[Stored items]
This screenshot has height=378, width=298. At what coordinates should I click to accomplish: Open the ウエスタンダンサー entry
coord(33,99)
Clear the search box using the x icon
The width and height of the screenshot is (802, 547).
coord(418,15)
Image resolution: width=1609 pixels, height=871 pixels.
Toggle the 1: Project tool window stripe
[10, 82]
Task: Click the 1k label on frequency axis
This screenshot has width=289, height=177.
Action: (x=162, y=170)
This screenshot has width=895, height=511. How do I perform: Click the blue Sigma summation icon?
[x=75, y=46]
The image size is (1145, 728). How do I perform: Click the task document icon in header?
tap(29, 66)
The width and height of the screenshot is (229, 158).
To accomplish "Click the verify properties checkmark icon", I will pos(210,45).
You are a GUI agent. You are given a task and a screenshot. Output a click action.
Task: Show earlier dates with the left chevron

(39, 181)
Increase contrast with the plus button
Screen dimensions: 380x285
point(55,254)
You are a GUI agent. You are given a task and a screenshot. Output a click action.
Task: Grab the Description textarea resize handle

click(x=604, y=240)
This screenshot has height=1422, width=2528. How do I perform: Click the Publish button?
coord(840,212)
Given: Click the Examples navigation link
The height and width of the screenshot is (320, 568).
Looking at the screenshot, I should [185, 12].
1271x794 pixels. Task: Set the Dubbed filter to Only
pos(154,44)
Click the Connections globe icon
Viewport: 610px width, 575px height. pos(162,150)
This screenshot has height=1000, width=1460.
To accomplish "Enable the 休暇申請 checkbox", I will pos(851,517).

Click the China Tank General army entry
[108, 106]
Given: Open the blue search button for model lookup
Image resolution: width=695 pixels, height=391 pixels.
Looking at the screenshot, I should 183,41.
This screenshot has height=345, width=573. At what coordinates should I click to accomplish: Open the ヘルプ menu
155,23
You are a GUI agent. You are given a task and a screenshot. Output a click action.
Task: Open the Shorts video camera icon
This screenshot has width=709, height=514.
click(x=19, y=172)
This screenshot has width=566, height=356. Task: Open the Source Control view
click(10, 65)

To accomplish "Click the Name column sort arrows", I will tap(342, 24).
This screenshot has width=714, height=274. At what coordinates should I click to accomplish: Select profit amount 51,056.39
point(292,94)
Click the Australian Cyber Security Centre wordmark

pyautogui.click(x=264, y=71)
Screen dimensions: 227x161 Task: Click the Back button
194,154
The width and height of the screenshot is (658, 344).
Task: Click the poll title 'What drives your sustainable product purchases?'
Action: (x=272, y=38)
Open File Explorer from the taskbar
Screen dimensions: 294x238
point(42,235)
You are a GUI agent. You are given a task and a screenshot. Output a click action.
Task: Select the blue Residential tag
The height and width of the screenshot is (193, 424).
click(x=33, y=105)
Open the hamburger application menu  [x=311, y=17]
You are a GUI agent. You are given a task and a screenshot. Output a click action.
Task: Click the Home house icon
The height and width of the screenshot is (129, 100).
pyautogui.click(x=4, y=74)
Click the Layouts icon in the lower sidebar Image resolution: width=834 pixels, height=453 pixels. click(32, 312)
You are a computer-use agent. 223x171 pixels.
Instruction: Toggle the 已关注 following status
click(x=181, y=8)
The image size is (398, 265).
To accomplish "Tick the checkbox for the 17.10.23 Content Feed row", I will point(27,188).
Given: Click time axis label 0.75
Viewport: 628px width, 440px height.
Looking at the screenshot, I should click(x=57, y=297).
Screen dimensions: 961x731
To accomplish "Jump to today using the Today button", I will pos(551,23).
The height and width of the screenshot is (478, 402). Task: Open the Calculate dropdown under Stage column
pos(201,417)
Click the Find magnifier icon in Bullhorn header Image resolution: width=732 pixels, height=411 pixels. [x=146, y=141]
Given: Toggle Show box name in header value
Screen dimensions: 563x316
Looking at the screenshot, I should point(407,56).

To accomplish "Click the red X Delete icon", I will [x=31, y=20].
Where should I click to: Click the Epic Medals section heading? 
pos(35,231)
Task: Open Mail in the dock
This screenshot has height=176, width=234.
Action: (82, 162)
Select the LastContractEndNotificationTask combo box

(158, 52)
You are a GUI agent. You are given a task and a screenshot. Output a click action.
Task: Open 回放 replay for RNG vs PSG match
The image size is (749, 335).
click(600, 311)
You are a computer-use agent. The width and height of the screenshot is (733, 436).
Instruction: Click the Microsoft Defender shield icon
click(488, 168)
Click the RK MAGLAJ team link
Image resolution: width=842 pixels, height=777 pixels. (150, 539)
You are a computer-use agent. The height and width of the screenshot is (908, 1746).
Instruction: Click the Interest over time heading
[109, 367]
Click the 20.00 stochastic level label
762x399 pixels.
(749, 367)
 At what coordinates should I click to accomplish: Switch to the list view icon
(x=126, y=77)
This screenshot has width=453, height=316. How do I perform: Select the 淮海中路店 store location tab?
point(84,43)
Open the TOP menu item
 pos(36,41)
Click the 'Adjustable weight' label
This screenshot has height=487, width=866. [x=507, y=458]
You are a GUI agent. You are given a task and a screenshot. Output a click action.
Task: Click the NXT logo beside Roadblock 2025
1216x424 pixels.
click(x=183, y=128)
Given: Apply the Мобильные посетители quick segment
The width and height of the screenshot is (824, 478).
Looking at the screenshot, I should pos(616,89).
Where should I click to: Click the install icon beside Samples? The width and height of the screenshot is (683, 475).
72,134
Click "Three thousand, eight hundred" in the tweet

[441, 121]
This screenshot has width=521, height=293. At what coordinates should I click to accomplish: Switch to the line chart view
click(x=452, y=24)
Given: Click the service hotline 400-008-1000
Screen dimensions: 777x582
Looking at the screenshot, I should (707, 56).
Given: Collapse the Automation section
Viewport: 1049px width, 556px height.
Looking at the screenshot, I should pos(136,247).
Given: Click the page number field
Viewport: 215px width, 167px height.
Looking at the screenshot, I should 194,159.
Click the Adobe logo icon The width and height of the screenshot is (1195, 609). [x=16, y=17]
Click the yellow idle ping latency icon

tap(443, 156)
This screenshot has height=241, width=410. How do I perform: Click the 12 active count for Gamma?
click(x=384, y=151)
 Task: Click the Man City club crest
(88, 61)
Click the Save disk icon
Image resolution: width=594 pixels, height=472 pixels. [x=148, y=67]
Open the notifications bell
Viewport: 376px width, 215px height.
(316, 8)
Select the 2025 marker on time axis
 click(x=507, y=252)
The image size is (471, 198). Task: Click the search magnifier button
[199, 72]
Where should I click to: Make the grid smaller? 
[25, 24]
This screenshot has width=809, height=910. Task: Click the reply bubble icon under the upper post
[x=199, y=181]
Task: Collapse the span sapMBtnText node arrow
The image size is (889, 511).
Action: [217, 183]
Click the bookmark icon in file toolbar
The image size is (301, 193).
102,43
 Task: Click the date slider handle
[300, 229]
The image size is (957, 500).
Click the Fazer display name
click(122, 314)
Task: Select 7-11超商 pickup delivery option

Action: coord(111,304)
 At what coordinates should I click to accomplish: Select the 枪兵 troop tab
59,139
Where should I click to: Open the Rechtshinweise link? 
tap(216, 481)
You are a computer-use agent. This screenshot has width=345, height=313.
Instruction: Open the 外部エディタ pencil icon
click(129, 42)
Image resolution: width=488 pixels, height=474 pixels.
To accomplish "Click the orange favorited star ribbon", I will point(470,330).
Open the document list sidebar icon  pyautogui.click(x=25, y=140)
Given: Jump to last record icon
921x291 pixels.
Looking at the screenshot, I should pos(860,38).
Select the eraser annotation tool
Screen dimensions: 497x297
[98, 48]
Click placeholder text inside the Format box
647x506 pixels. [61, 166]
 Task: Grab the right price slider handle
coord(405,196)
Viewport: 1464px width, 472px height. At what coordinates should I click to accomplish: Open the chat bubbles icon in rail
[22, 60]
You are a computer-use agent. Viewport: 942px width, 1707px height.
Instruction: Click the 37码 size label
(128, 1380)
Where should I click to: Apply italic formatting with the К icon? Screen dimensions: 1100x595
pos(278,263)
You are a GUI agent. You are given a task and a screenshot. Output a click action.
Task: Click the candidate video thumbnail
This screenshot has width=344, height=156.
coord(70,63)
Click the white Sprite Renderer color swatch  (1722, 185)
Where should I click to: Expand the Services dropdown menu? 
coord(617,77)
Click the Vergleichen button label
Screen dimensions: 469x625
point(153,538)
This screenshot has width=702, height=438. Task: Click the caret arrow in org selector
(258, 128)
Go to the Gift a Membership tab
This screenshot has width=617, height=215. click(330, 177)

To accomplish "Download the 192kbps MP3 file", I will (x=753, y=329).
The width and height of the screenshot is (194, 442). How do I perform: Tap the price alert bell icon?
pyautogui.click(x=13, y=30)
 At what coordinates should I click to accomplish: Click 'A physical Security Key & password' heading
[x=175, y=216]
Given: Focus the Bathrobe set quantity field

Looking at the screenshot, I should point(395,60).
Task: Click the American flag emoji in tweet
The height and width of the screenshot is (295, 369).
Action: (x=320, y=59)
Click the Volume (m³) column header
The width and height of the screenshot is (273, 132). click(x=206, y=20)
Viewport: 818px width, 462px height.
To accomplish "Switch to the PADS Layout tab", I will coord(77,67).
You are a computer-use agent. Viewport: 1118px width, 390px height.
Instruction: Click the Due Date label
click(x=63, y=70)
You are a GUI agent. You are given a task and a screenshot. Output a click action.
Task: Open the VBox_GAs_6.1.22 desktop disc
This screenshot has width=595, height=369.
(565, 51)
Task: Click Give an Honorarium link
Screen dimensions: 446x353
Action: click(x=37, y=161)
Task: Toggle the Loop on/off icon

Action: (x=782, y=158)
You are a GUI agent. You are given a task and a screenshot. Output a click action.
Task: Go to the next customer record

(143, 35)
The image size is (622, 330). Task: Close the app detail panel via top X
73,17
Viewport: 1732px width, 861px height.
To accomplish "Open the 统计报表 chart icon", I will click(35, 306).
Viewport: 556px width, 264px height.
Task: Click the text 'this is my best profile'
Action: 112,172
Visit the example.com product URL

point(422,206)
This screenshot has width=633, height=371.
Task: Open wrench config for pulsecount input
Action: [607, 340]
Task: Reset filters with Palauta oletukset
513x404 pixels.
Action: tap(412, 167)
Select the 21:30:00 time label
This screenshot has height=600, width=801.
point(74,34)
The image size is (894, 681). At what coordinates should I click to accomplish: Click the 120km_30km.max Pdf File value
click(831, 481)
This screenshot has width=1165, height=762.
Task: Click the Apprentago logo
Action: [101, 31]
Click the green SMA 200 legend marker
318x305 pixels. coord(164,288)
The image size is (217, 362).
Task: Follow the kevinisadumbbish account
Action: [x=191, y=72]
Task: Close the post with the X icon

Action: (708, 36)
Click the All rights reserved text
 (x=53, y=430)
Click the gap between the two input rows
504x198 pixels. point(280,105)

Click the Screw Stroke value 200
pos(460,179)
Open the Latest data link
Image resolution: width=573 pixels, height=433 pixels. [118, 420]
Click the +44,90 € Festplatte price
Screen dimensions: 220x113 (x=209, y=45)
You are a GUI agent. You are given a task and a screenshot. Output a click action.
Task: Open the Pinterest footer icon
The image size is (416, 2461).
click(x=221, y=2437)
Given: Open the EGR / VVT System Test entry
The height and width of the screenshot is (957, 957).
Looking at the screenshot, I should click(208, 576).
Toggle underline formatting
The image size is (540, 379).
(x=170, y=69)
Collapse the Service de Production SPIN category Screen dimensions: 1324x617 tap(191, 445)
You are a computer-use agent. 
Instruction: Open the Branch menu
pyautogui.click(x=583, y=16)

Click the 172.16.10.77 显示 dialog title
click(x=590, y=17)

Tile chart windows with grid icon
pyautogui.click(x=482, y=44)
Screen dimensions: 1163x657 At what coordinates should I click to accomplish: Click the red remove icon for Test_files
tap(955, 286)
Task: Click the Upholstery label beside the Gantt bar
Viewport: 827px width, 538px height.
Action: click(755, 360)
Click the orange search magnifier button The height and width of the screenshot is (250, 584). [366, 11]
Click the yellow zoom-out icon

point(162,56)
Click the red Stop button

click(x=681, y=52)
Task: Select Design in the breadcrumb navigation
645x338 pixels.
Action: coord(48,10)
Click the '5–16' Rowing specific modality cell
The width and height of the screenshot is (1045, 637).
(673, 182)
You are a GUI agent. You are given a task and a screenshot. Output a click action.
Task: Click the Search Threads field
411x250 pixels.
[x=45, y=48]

PROBLEM STATEMENT: In the data above, find the line with "This screenshot has width=595, height=369." and the line with "Viewport: 1732px width, 861px height.". Retype both, plus every line between them, exactly.

FINAL ANSWER:
This screenshot has width=595, height=369.
(565, 51)
Task: Click Give an Honorarium link
Screen dimensions: 446x353
Action: click(x=37, y=161)
Task: Toggle the Loop on/off icon

Action: (x=782, y=158)
You are a GUI agent. You are given a task and a screenshot. Output a click action.
Task: Go to the next customer record

(143, 35)
The image size is (622, 330). Task: Close the app detail panel via top X
73,17
Viewport: 1732px width, 861px height.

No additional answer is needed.